» AIM:
Recast the rows, from the first line through the line containing "[x=344, y=312]", as a JSON list of strings with one string per line and no blank lines.

» GIVEN INFORMATION:
________________________
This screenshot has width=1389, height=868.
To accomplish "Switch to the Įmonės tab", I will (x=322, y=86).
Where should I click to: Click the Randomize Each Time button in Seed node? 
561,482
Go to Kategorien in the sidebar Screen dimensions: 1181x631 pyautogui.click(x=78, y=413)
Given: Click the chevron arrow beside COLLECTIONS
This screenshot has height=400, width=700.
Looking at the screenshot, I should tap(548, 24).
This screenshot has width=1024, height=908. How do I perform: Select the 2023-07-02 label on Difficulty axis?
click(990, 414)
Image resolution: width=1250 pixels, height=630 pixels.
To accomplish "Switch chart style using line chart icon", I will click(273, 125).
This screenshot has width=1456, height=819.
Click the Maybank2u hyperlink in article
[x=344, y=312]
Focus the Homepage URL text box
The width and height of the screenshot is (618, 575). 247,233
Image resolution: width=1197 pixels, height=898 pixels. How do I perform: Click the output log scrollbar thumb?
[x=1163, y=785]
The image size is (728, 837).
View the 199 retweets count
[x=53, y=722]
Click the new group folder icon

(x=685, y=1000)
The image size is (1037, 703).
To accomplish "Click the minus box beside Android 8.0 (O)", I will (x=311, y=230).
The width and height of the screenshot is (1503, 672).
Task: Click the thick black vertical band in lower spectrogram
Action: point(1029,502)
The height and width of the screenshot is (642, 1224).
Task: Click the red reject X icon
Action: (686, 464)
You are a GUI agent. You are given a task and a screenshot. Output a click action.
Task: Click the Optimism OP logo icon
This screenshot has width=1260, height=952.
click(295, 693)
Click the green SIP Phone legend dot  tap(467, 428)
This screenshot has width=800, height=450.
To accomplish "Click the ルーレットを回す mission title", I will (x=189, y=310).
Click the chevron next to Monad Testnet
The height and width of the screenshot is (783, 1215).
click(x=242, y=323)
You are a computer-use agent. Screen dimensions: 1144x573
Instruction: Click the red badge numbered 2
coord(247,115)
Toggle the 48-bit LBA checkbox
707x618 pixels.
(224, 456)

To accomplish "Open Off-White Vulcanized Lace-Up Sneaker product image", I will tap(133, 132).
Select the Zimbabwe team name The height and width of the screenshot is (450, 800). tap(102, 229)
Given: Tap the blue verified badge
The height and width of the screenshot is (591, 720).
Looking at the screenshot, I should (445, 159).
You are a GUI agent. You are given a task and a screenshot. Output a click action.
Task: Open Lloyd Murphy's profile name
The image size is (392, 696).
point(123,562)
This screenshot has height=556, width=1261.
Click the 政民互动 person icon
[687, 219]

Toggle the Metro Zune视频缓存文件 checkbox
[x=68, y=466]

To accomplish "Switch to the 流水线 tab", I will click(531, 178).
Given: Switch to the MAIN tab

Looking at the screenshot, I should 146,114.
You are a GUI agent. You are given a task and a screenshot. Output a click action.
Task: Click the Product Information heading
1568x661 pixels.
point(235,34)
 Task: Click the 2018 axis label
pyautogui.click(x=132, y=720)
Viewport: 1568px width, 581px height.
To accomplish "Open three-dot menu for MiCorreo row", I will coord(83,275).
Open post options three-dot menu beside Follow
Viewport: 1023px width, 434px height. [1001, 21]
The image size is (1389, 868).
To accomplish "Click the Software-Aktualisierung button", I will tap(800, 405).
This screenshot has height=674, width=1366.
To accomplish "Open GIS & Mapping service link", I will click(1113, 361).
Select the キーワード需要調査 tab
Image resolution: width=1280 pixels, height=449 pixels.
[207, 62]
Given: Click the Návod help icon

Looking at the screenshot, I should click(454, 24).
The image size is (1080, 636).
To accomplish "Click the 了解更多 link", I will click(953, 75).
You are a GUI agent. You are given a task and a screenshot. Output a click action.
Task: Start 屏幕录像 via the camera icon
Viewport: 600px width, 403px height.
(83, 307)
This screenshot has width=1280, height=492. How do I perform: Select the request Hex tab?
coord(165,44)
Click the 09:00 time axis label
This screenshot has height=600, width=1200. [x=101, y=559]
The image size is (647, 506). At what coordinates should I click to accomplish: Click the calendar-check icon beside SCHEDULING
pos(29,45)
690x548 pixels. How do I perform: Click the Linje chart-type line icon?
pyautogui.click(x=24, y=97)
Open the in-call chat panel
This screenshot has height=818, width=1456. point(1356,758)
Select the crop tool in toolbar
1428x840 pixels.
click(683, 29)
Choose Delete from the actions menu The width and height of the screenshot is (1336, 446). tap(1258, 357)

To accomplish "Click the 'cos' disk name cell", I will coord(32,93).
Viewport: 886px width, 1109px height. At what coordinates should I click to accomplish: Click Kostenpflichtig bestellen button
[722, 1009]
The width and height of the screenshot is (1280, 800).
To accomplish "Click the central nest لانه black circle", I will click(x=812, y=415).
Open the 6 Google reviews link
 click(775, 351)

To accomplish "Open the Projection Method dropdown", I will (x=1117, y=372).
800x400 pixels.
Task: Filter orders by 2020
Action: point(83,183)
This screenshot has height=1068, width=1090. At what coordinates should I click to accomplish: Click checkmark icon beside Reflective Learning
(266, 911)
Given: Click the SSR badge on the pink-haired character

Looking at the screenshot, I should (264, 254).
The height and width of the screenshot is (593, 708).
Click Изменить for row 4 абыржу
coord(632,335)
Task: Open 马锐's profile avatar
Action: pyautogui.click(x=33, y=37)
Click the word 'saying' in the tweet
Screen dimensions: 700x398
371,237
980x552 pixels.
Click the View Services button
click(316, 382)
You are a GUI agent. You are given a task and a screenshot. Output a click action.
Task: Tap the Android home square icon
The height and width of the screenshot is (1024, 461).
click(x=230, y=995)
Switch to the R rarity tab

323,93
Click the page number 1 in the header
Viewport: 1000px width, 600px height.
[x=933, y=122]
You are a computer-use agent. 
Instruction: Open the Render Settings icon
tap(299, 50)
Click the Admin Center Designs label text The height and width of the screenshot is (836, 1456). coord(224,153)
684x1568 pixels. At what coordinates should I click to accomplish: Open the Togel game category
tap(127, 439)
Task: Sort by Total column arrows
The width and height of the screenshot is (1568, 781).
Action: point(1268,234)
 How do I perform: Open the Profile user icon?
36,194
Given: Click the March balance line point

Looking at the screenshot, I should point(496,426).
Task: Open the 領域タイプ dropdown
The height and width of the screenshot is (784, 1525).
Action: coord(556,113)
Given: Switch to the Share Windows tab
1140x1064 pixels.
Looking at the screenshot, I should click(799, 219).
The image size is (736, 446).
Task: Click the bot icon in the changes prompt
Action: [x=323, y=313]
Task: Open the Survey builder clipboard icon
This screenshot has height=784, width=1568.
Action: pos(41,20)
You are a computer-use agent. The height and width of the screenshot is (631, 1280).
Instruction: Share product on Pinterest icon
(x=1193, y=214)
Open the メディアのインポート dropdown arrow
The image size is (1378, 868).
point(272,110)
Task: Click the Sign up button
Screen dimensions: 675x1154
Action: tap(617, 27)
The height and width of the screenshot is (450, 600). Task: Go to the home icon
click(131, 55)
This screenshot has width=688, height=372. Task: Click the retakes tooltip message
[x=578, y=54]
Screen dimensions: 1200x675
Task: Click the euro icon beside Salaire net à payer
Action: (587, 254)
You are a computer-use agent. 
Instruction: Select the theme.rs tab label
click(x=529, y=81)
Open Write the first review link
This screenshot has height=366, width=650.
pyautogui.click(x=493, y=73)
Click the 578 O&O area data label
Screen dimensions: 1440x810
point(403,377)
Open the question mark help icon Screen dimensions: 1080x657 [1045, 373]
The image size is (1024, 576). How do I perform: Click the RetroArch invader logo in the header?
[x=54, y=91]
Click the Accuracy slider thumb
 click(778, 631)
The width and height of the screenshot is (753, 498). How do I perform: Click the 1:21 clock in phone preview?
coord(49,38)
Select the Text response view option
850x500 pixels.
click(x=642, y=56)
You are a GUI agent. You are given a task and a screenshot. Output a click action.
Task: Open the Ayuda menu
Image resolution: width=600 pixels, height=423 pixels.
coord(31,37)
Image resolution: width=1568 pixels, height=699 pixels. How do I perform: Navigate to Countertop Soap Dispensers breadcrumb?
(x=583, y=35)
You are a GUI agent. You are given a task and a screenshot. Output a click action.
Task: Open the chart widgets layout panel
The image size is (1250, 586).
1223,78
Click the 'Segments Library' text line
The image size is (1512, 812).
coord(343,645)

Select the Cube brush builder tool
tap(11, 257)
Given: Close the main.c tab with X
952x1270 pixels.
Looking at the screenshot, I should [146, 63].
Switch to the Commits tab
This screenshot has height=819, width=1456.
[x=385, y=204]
________________________
» IN RESPONSE:
[
  "This screenshot has width=1389, height=868.",
  "To accomplish \"Switch to the Įmonės tab\", I will (x=322, y=86).",
  "Where should I click to: Click the Randomize Each Time button in Seed node? ",
  "561,482",
  "Go to Kategorien in the sidebar Screen dimensions: 1181x631 pyautogui.click(x=78, y=413)",
  "Given: Click the chevron arrow beside COLLECTIONS",
  "This screenshot has height=400, width=700.",
  "Looking at the screenshot, I should tap(548, 24).",
  "This screenshot has width=1024, height=908. How do I perform: Select the 2023-07-02 label on Difficulty axis?",
  "click(990, 414)",
  "Image resolution: width=1250 pixels, height=630 pixels.",
  "To accomplish \"Switch chart style using line chart icon\", I will click(273, 125).",
  "This screenshot has width=1456, height=819.",
  "Click the Maybank2u hyperlink in article",
  "[x=344, y=312]"
]